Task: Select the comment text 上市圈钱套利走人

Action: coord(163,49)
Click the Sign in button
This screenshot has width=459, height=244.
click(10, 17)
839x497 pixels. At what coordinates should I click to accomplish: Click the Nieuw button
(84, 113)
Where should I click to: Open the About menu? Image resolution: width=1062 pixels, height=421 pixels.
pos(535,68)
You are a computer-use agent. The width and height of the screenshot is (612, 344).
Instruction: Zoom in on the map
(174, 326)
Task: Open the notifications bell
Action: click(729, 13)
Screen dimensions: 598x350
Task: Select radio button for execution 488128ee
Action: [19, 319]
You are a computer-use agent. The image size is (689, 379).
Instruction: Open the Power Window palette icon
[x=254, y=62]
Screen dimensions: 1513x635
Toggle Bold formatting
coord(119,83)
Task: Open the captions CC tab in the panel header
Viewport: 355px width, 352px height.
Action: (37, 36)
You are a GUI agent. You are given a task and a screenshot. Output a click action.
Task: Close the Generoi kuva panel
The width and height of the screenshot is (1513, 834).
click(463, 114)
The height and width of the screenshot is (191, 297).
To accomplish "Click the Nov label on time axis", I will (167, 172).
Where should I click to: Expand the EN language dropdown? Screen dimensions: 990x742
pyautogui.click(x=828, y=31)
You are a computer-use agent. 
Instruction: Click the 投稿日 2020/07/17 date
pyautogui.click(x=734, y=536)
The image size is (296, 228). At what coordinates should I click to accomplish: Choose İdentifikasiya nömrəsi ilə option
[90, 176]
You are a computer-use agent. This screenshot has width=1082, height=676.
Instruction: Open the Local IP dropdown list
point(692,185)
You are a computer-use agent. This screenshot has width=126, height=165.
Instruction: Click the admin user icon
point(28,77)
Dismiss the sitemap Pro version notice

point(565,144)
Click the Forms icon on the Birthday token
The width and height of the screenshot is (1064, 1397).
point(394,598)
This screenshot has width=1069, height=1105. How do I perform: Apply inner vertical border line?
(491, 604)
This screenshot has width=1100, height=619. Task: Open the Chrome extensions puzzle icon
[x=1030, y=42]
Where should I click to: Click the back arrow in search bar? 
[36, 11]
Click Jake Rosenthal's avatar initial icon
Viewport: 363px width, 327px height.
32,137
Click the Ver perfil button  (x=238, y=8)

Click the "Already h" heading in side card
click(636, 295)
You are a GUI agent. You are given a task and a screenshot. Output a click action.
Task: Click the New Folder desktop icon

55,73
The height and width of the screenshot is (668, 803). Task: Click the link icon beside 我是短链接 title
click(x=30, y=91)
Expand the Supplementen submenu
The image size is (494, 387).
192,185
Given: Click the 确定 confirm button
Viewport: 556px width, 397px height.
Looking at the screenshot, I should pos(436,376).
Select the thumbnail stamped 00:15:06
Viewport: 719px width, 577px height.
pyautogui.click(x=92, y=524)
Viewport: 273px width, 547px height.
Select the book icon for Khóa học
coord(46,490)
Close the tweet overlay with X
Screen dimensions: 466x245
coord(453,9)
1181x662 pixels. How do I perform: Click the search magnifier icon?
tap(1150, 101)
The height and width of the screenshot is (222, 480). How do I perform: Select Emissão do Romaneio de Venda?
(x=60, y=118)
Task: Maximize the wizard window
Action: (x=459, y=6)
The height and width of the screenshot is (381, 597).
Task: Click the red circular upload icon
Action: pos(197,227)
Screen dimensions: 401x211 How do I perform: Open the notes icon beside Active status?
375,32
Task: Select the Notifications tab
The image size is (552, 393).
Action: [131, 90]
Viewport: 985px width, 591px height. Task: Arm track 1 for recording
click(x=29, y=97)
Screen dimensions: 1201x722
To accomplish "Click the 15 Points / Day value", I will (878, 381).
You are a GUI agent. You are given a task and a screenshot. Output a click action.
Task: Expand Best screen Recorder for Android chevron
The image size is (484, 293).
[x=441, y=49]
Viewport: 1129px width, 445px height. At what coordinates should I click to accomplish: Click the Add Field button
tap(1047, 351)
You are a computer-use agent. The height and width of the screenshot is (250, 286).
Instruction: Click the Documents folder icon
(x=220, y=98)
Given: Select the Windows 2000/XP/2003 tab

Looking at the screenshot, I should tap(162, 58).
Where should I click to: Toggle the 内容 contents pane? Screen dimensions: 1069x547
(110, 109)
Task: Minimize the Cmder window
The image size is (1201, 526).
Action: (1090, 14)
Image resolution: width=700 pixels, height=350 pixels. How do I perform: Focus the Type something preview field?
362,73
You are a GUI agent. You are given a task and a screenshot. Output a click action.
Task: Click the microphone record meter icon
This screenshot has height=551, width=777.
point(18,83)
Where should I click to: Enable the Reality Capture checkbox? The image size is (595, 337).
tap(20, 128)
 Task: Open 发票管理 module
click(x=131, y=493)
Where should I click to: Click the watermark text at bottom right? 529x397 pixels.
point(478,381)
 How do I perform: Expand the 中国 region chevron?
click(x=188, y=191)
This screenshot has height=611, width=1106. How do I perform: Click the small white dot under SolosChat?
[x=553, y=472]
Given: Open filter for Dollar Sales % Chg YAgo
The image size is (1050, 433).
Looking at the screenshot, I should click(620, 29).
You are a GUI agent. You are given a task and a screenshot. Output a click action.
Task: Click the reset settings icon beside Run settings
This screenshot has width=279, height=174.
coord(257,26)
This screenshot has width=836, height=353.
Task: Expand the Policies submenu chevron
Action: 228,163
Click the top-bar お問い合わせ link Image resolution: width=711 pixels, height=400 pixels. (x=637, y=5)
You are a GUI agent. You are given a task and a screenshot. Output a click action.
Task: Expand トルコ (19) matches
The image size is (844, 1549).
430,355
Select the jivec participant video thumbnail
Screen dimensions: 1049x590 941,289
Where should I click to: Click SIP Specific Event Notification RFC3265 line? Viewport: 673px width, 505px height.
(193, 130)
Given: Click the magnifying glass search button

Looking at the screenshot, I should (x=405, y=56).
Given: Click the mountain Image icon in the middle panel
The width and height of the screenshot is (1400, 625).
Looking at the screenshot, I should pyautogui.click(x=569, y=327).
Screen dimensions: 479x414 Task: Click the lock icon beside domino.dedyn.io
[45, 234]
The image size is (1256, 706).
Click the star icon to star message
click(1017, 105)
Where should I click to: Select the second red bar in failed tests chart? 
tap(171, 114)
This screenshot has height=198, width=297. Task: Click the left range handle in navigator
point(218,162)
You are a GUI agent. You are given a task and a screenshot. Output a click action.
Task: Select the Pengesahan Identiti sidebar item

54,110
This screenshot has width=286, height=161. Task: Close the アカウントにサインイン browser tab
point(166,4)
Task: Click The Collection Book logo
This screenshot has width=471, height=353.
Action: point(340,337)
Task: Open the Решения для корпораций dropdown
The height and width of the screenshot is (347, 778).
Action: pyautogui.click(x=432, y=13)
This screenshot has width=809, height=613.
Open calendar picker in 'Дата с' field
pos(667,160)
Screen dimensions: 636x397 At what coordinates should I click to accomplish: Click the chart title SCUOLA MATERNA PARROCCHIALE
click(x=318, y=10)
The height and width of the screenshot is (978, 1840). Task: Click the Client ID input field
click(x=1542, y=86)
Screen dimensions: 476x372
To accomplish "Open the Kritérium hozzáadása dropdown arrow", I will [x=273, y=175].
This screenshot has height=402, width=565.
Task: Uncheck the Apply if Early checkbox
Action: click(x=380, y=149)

WORK ORDER
Set down the entries verbatim, leaving none out.

EXERCISE RESULT
Task: Select the comment text 上市圈钱套利走人

Action: coord(163,49)
Click the Sign in button
This screenshot has width=459, height=244.
click(10, 17)
839x497 pixels. At what coordinates should I click to accomplish: Click the Nieuw button
(84, 113)
Where should I click to: Open the About menu? Image resolution: width=1062 pixels, height=421 pixels.
pos(535,68)
You are a computer-use agent. The width and height of the screenshot is (612, 344).
Instruction: Zoom in on the map
(174, 326)
Task: Open the notifications bell
Action: click(729, 13)
Screen dimensions: 598x350
Task: Select radio button for execution 488128ee
Action: [19, 319]
You are a computer-use agent. The image size is (689, 379).
Instruction: Open the Power Window palette icon
[x=254, y=62]
Screen dimensions: 1513x635
Toggle Bold formatting
coord(119,83)
Task: Open the captions CC tab in the panel header
Viewport: 355px width, 352px height.
Action: (37, 36)
You are a GUI agent. You are given a task and a screenshot. Output a click action.
Task: Close the Generoi kuva panel
The width and height of the screenshot is (1513, 834).
click(463, 114)
The height and width of the screenshot is (191, 297).
To accomplish "Click the Nov label on time axis", I will (167, 172).
Where should I click to: Expand the EN language dropdown? Screen dimensions: 990x742
pyautogui.click(x=828, y=31)
You are a computer-use agent. 
Instruction: Click the 投稿日 2020/07/17 date
pyautogui.click(x=734, y=536)
The image size is (296, 228). At what coordinates should I click to accomplish: Choose İdentifikasiya nömrəsi ilə option
[90, 176]
You are a computer-use agent. This screenshot has width=1082, height=676.
Instruction: Open the Local IP dropdown list
point(692,185)
You are a computer-use agent. This screenshot has width=126, height=165.
Instruction: Click the admin user icon
point(28,77)
Dismiss the sitemap Pro version notice

point(565,144)
Click the Forms icon on the Birthday token
The width and height of the screenshot is (1064, 1397).
point(394,598)
This screenshot has width=1069, height=1105. How do I perform: Apply inner vertical border line?
(491, 604)
This screenshot has width=1100, height=619. Task: Open the Chrome extensions puzzle icon
[x=1030, y=42]
Where should I click to: Click the back arrow in search bar? 
[36, 11]
Click Jake Rosenthal's avatar initial icon
Viewport: 363px width, 327px height.
32,137
Click the Ver perfil button  (x=238, y=8)

Click the "Already h" heading in side card
click(636, 295)
You are a GUI agent. You are given a task and a screenshot. Output a click action.
Task: Click the New Folder desktop icon

55,73
The height and width of the screenshot is (668, 803). Task: Click the link icon beside 我是短链接 title
click(x=30, y=91)
Expand the Supplementen submenu
The image size is (494, 387).
192,185
Given: Click the 确定 confirm button
Viewport: 556px width, 397px height.
Looking at the screenshot, I should pos(436,376).
Select the thumbnail stamped 00:15:06
Viewport: 719px width, 577px height.
pyautogui.click(x=92, y=524)
Viewport: 273px width, 547px height.
Select the book icon for Khóa học
coord(46,490)
Close the tweet overlay with X
Screen dimensions: 466x245
coord(453,9)
1181x662 pixels. How do I perform: Click the search magnifier icon?
tap(1150, 101)
The height and width of the screenshot is (222, 480). How do I perform: Select Emissão do Romaneio de Venda?
(x=60, y=118)
Task: Maximize the wizard window
Action: (x=459, y=6)
The height and width of the screenshot is (381, 597).
Task: Click the red circular upload icon
Action: pos(197,227)
Screen dimensions: 401x211 How do I perform: Open the notes icon beside Active status?
375,32
Task: Select the Notifications tab
The image size is (552, 393).
Action: [131, 90]
Viewport: 985px width, 591px height. Task: Arm track 1 for recording
click(x=29, y=97)
Screen dimensions: 1201x722
To accomplish "Click the 15 Points / Day value", I will (878, 381).
You are a GUI agent. You are given a task and a screenshot. Output a click action.
Task: Expand Best screen Recorder for Android chevron
The image size is (484, 293).
[x=441, y=49]
Viewport: 1129px width, 445px height. At what coordinates should I click to accomplish: Click the Add Field button
tap(1047, 351)
You are a computer-use agent. The height and width of the screenshot is (250, 286).
Instruction: Click the Documents folder icon
(x=220, y=98)
Given: Select the Windows 2000/XP/2003 tab

Looking at the screenshot, I should tap(162, 58).
Where should I click to: Toggle the 内容 contents pane? Screen dimensions: 1069x547
(110, 109)
Task: Minimize the Cmder window
The image size is (1201, 526).
Action: (1090, 14)
Image resolution: width=700 pixels, height=350 pixels. How do I perform: Focus the Type something preview field?
362,73
You are a GUI agent. You are given a task and a screenshot. Output a click action.
Task: Click the microphone record meter icon
This screenshot has height=551, width=777.
point(18,83)
Where should I click to: Enable the Reality Capture checkbox? The image size is (595, 337).
tap(20, 128)
 Task: Open 发票管理 module
click(x=131, y=493)
Where should I click to: Click the watermark text at bottom right? 529x397 pixels.
point(478,381)
 How do I perform: Expand the 中国 region chevron?
click(x=188, y=191)
This screenshot has height=611, width=1106. How do I perform: Click the small white dot under SolosChat?
[x=553, y=472]
Given: Open filter for Dollar Sales % Chg YAgo
The image size is (1050, 433).
Looking at the screenshot, I should click(620, 29).
You are a GUI agent. You are given a task and a screenshot. Output a click action.
Task: Click the reset settings icon beside Run settings
This screenshot has width=279, height=174.
coord(257,26)
This screenshot has width=836, height=353.
Task: Expand the Policies submenu chevron
Action: 228,163
Click the top-bar お問い合わせ link Image resolution: width=711 pixels, height=400 pixels. (x=637, y=5)
You are a GUI agent. You are given a task and a screenshot. Output a click action.
Task: Expand トルコ (19) matches
The image size is (844, 1549).
430,355
Select the jivec participant video thumbnail
Screen dimensions: 1049x590 941,289
Where should I click to: Click SIP Specific Event Notification RFC3265 line? Viewport: 673px width, 505px height.
(193, 130)
Given: Click the magnifying glass search button

Looking at the screenshot, I should (x=405, y=56).
Given: Click the mountain Image icon in the middle panel
The width and height of the screenshot is (1400, 625).
Looking at the screenshot, I should pyautogui.click(x=569, y=327).
Screen dimensions: 479x414 Task: Click the lock icon beside domino.dedyn.io
[45, 234]
The image size is (1256, 706).
Click the star icon to star message
click(1017, 105)
Where should I click to: Select the second red bar in failed tests chart? 
tap(171, 114)
This screenshot has height=198, width=297. Task: Click the left range handle in navigator
point(218,162)
You are a GUI agent. You are given a task and a screenshot. Output a click action.
Task: Select the Pengesahan Identiti sidebar item

54,110
This screenshot has width=286, height=161. Task: Close the アカウントにサインイン browser tab
point(166,4)
Task: Click The Collection Book logo
This screenshot has width=471, height=353.
Action: point(340,337)
Task: Open the Решения для корпораций dropdown
The height and width of the screenshot is (347, 778).
Action: pyautogui.click(x=432, y=13)
This screenshot has width=809, height=613.
Open calendar picker in 'Дата с' field
pos(667,160)
Screen dimensions: 636x397 At what coordinates should I click to accomplish: Click the chart title SCUOLA MATERNA PARROCCHIALE
click(x=318, y=10)
The height and width of the screenshot is (978, 1840). Task: Click the Client ID input field
click(x=1542, y=86)
Screen dimensions: 476x372
To accomplish "Open the Kritérium hozzáadása dropdown arrow", I will [x=273, y=175].
This screenshot has height=402, width=565.
Task: Uncheck the Apply if Early checkbox
Action: click(x=380, y=149)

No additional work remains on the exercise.